Those Were The Days My Friend …

Groping my way in the darkness towards the alarm this morning, sliding into the shower vaguely conscious and casually cladding myself in garments that mean I appear at least somewhat respectable from the waist up to my online students, I remember other January mornings of other Spring terms – and however undesirable our particular current conditions are, I assure you I’ve had far more unpleasant starts to the new year!

Take the Spring term – an inappropriate name for a stretch of some 3 months spent mostly freezing and chipping ice from windscreens – of 1978. Most of you probably have no instant recall of the early months of that year. Some of you were small children and many others not even born.

But I was.

And I was embarking on a full term of teaching practice.
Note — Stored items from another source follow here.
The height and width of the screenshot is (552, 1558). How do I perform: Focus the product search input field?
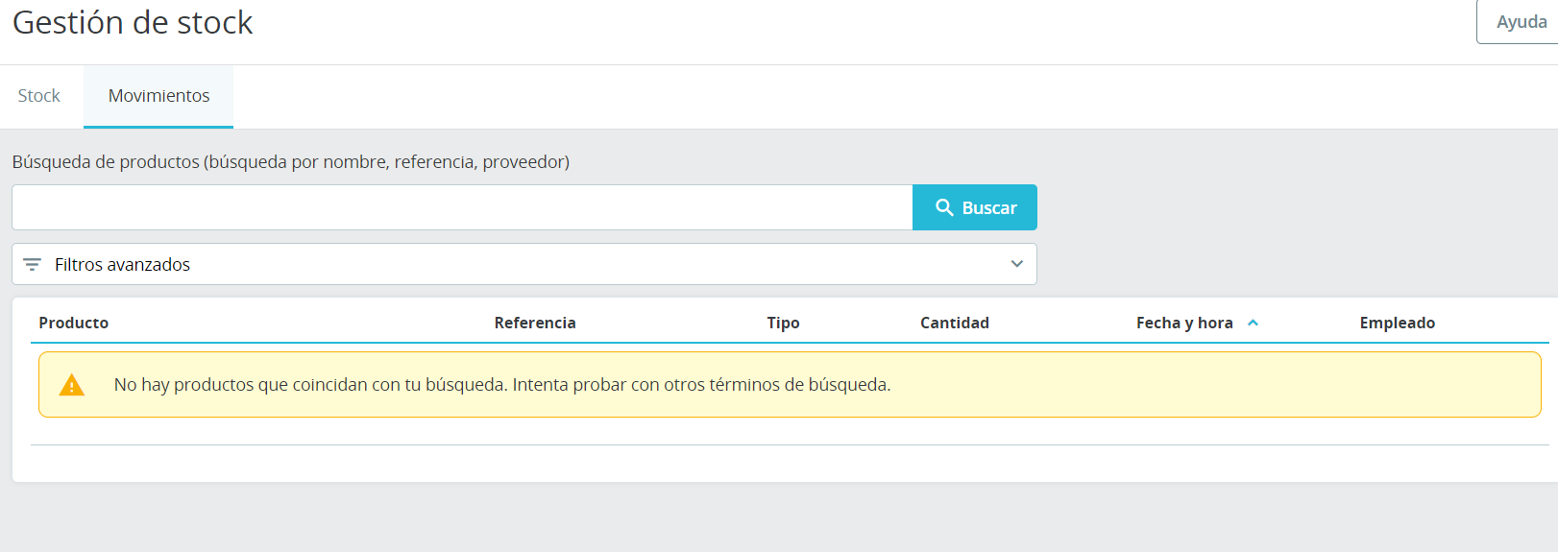(462, 207)
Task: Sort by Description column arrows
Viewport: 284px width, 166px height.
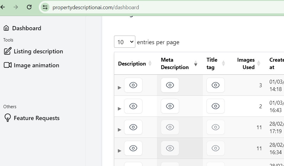Action: [x=150, y=63]
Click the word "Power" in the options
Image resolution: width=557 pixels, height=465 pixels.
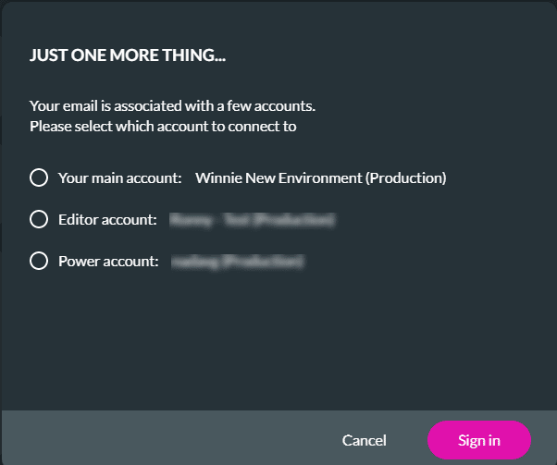click(78, 261)
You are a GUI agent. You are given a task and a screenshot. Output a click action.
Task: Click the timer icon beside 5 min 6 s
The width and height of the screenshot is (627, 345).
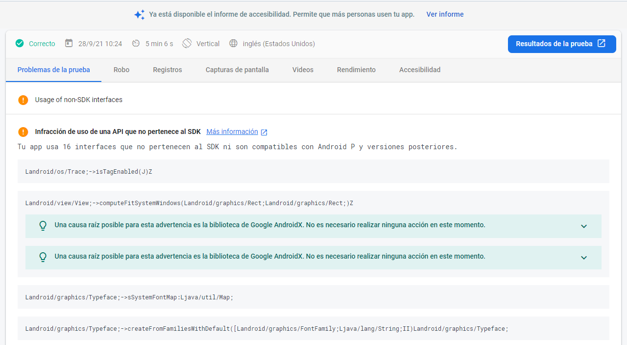pyautogui.click(x=135, y=43)
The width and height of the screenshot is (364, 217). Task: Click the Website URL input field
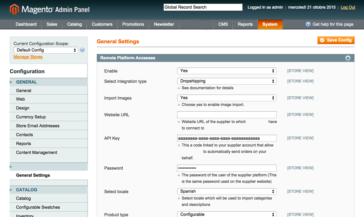(226, 115)
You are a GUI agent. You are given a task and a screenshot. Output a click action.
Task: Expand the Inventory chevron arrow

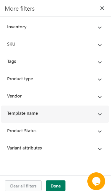[99, 27]
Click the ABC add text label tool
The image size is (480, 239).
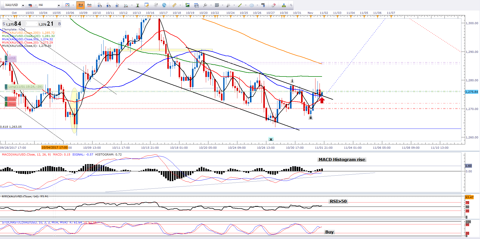263,5
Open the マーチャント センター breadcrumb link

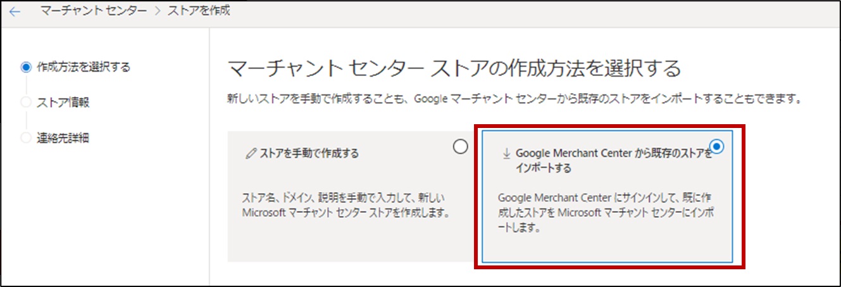pyautogui.click(x=97, y=12)
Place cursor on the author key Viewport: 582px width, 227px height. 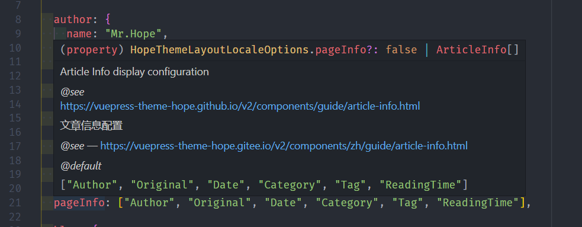tap(73, 20)
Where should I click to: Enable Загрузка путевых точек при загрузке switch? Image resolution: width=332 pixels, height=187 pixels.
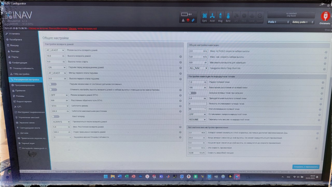pyautogui.click(x=192, y=93)
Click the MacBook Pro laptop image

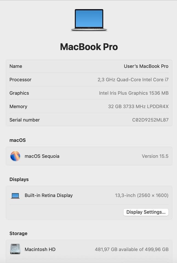tap(89, 20)
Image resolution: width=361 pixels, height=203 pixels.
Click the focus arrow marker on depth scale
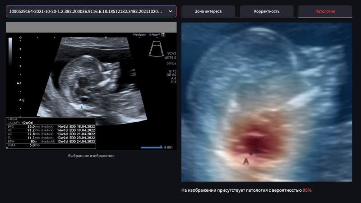pyautogui.click(x=18, y=83)
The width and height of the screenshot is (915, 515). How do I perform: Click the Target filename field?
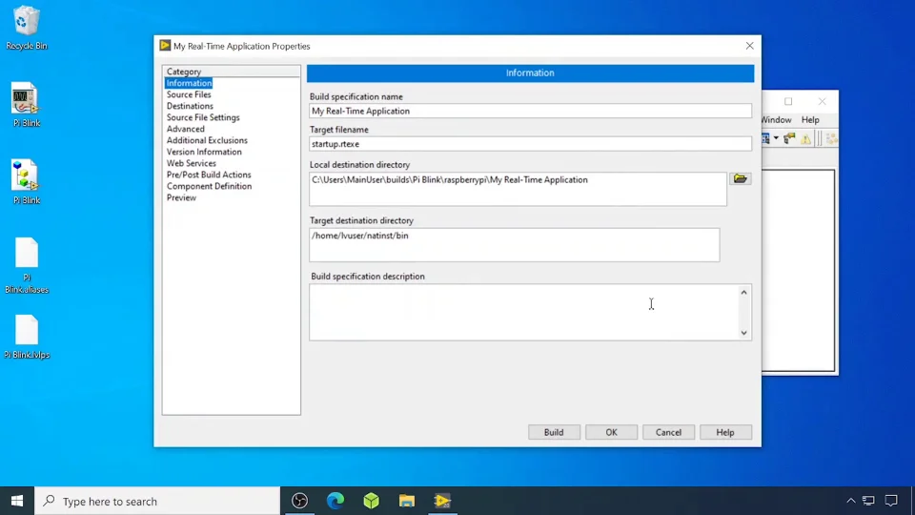pyautogui.click(x=530, y=144)
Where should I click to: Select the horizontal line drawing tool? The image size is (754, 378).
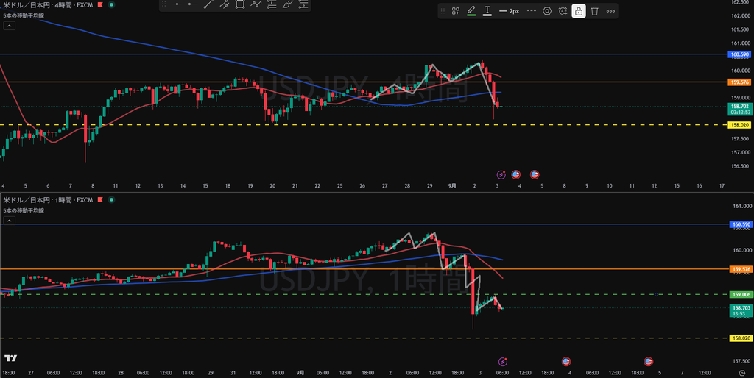click(177, 4)
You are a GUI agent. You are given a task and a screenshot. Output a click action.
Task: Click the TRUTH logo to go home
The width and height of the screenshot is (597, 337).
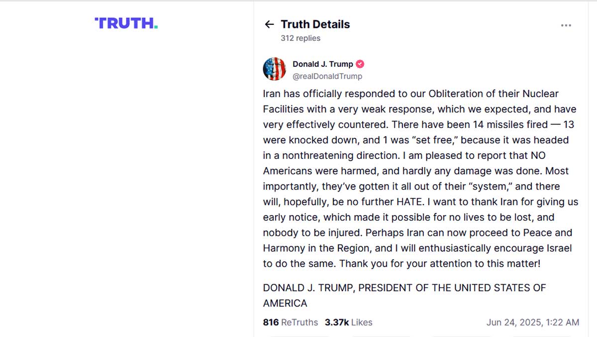[126, 23]
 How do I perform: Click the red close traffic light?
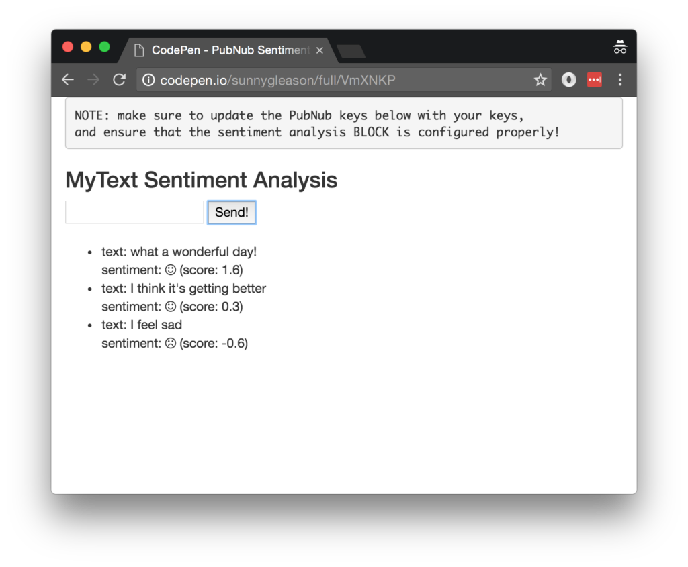point(67,46)
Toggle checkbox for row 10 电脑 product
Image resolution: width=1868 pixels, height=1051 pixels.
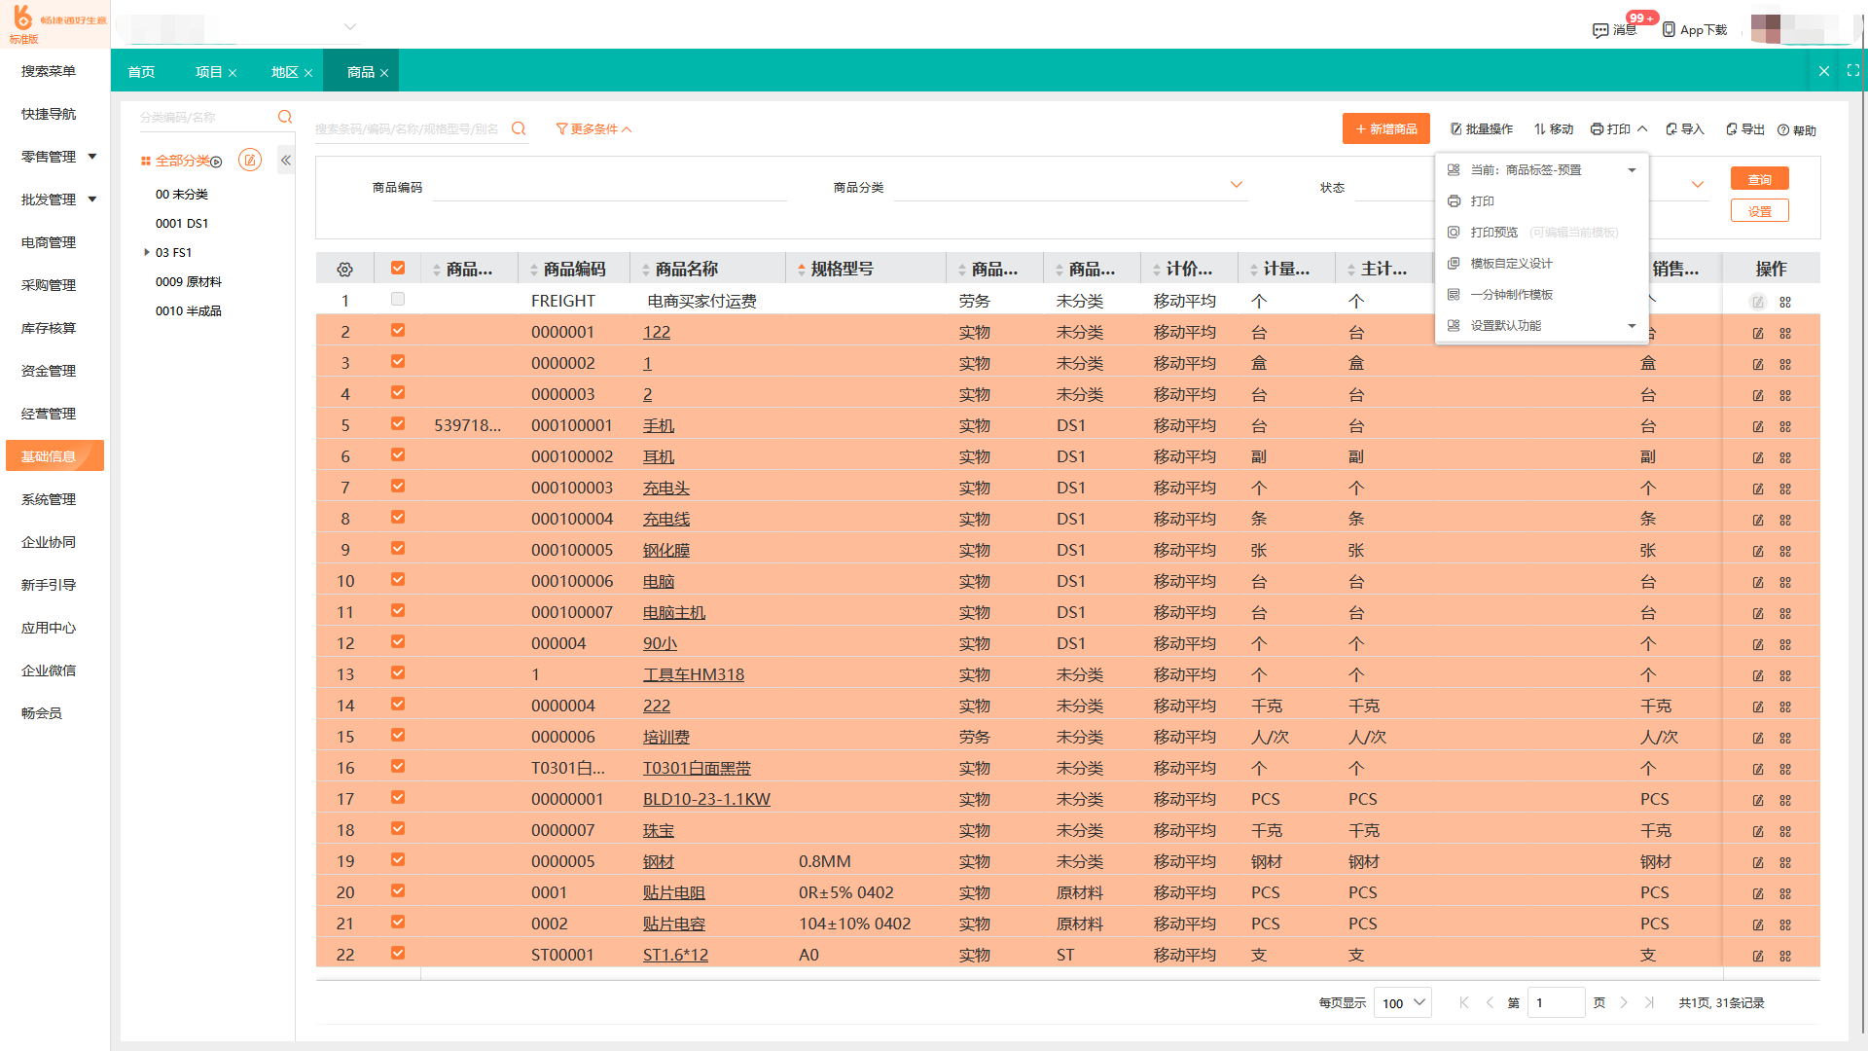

Any teachers out there will recognise the horrors of teaching practice when you are not even being paid for your exhausting efforts of trying to be the most dynamic and inspirational figure that has ever stood in front of a class of disaffected and enormous 14 year olds whose names you don’t even know.

My teaching practice was in Abingdon and I was a lodger on the fourth floor of a Victorian house in Oxford, living alongside another student and a family of five. A lovely family, warm and friendly and delightful, who were, nevertheless, the most untidy and chaotic people I have ever met in my entire life. There were objects on every surface, the smell of cooking – in particular, frying – perpetually hanging around and endless bicycles and books and shoes and boots cluttering the long, narrow hallway on the ground floor.

And there was, of course, as was normal in 1978, one bathroom for all of us. And one toilet inside that bathroom.

Mornings were, to say the least, challenging. The trick was to get down four flights of stairs and into that bathroom before the rest of the family possessed it, draining it of all hot water and any semblance of floor space to stand on that was not covered in discarded, wet towels.

It meant a very, very early alarm.

And, of course, the house had no central heating. I had a small electric fire in my slip of an attic bedroom and can still remember the way I used to push off heavy blankets (duvets? Get real and wait another few years …) and leap for the switch to the fire, grab dressing gown and slippers (when you are in your very early 20s the sight was probably not as unappealing as it now sounds)and hurtle down the four floors in hope of being the first to reach the bathroom which was in the basement of the house.

And there was snow that winter. And in 1978 there was no such expression as snow days. No-one cared if students – we still called them pupils then – slipped and broke ankles in the playground or if teachers’ cars slid precariously around the car park endangering lives.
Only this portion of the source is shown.